▶ **What to work on**:
Restate word for word the lines in the listing below, starting at the line containing "Select the Cross-sales" and ending at the line containing "Select the On Last", both included; leave out the rest.

▶ **Material to process**:
##########

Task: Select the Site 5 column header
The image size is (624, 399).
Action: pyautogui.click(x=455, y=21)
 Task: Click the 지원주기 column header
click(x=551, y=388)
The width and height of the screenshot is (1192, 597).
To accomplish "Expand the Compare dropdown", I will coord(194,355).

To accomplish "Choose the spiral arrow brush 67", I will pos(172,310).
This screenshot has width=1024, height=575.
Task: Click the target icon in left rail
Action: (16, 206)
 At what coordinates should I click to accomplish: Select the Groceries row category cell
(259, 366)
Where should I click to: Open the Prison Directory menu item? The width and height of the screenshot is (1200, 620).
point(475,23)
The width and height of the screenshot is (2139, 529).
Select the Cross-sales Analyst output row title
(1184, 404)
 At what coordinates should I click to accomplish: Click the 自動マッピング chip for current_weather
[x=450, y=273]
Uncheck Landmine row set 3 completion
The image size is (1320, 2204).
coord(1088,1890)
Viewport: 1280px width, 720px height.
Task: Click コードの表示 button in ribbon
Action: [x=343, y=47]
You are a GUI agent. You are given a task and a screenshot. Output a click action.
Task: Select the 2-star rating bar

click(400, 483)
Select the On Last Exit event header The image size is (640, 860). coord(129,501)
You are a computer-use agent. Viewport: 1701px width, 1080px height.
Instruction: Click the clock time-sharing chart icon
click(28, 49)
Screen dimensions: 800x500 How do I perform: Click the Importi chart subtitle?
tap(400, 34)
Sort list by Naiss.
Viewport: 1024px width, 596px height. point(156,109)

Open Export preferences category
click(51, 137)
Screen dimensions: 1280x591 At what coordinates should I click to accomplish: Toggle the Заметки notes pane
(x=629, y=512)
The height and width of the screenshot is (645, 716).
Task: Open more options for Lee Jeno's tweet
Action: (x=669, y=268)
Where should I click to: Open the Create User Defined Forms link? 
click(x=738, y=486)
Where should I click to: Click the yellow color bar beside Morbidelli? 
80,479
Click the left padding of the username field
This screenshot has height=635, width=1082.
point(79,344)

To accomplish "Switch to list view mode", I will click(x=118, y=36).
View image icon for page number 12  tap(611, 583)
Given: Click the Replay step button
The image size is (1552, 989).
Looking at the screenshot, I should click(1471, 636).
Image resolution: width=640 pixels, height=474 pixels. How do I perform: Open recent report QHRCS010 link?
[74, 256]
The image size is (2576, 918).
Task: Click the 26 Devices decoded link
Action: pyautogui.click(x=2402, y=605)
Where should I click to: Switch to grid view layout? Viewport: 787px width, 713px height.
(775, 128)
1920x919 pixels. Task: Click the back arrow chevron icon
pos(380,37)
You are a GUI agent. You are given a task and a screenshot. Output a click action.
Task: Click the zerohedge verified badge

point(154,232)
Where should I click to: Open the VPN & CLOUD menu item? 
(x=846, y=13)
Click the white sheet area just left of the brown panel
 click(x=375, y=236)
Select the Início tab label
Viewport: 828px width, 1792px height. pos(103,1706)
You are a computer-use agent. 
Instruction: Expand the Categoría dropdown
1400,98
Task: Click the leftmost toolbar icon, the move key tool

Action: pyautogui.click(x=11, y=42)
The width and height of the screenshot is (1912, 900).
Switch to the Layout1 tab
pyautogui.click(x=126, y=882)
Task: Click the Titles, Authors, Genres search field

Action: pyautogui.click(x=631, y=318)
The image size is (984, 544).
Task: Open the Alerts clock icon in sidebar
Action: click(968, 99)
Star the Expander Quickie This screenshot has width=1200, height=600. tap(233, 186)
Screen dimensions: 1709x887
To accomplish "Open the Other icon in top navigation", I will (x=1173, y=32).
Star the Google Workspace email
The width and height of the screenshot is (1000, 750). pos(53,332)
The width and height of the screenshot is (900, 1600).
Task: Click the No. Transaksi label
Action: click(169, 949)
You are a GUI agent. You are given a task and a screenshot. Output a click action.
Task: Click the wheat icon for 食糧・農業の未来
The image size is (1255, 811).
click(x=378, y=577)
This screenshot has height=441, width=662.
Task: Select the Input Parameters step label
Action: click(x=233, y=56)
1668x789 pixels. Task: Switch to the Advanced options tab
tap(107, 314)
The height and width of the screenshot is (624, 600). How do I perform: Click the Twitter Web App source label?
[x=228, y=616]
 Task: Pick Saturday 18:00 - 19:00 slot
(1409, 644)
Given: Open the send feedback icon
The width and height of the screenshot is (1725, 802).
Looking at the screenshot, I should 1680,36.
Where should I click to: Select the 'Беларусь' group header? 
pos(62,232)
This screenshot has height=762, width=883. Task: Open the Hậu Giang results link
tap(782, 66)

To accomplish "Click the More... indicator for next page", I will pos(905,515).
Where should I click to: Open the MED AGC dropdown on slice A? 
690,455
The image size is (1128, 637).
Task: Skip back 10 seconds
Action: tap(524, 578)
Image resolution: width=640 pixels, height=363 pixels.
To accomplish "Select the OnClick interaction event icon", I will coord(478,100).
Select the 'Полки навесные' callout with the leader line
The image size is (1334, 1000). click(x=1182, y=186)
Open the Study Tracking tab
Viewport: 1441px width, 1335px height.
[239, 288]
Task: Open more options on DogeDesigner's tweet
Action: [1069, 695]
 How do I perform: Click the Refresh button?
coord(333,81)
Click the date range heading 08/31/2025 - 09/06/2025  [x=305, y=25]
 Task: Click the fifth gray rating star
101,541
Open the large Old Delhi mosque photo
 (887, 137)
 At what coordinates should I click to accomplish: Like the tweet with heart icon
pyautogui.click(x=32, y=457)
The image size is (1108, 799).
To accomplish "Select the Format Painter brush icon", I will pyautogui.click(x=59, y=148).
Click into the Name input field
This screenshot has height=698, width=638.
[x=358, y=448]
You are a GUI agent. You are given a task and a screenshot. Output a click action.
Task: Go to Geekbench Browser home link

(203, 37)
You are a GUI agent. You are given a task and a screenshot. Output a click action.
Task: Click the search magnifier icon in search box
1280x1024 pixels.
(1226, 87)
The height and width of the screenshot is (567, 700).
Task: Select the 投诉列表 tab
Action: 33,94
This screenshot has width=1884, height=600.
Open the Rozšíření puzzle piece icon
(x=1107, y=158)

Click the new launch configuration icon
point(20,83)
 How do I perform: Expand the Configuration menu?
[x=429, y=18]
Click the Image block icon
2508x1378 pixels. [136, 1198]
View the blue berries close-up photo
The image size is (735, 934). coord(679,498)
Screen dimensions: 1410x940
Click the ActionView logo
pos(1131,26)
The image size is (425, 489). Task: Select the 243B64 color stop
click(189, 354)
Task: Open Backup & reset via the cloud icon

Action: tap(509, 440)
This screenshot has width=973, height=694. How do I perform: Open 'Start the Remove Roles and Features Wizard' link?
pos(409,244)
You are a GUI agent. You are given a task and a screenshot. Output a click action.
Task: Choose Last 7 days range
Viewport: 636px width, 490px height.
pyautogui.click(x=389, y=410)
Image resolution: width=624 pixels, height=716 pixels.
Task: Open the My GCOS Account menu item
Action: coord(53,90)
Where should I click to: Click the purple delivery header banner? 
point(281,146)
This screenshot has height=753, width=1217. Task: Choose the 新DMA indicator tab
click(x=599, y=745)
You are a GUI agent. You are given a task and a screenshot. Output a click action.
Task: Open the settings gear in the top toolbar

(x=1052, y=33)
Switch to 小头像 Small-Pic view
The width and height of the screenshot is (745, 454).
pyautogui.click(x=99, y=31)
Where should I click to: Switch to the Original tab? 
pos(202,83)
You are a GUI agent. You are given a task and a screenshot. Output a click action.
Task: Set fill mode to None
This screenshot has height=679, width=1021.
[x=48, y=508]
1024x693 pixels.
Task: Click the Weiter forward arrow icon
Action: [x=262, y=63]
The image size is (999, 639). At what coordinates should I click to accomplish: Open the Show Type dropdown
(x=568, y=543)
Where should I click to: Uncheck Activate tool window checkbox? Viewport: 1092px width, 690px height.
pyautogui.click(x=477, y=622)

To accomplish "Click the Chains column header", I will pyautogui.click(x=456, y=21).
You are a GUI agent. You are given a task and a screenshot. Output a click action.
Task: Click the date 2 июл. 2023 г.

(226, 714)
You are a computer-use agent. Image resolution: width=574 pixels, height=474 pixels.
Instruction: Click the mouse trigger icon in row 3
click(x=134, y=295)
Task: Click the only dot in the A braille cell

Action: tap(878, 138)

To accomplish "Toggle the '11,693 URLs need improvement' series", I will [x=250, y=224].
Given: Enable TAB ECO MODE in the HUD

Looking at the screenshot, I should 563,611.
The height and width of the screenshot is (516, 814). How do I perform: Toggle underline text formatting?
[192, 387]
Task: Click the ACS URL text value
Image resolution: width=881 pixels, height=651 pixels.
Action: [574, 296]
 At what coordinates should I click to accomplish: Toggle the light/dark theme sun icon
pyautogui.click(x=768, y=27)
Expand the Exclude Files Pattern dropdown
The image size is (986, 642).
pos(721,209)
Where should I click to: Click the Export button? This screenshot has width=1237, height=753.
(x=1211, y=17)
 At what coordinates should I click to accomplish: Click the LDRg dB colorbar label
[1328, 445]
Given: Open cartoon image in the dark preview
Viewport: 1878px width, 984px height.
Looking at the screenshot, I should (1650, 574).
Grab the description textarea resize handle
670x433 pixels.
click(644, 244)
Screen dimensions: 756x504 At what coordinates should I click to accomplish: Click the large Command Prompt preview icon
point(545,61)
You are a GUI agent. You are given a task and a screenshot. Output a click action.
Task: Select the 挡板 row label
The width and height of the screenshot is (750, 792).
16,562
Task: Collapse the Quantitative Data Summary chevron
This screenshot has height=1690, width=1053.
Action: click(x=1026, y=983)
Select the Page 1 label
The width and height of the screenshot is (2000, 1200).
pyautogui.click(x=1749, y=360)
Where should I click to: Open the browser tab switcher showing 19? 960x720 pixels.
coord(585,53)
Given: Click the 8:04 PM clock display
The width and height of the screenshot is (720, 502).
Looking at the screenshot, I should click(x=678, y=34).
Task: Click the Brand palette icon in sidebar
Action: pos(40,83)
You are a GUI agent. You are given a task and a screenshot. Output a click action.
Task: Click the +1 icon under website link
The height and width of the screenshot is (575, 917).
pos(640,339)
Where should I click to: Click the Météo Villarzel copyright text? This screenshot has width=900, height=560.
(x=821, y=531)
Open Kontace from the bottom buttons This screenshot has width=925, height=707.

##########

▶ **Worked solution**:
Select the Cross-sales Analyst output row title
(1184, 404)
 At what coordinates should I click to accomplish: Click the 自動マッピング chip for current_weather
[x=450, y=273]
Uncheck Landmine row set 3 completion
The image size is (1320, 2204).
coord(1088,1890)
Viewport: 1280px width, 720px height.
Task: Click コードの表示 button in ribbon
Action: [x=343, y=47]
You are a GUI agent. You are given a task and a screenshot. Output a click action.
Task: Select the 2-star rating bar

click(400, 483)
Select the On Last Exit event header The image size is (640, 860). coord(129,501)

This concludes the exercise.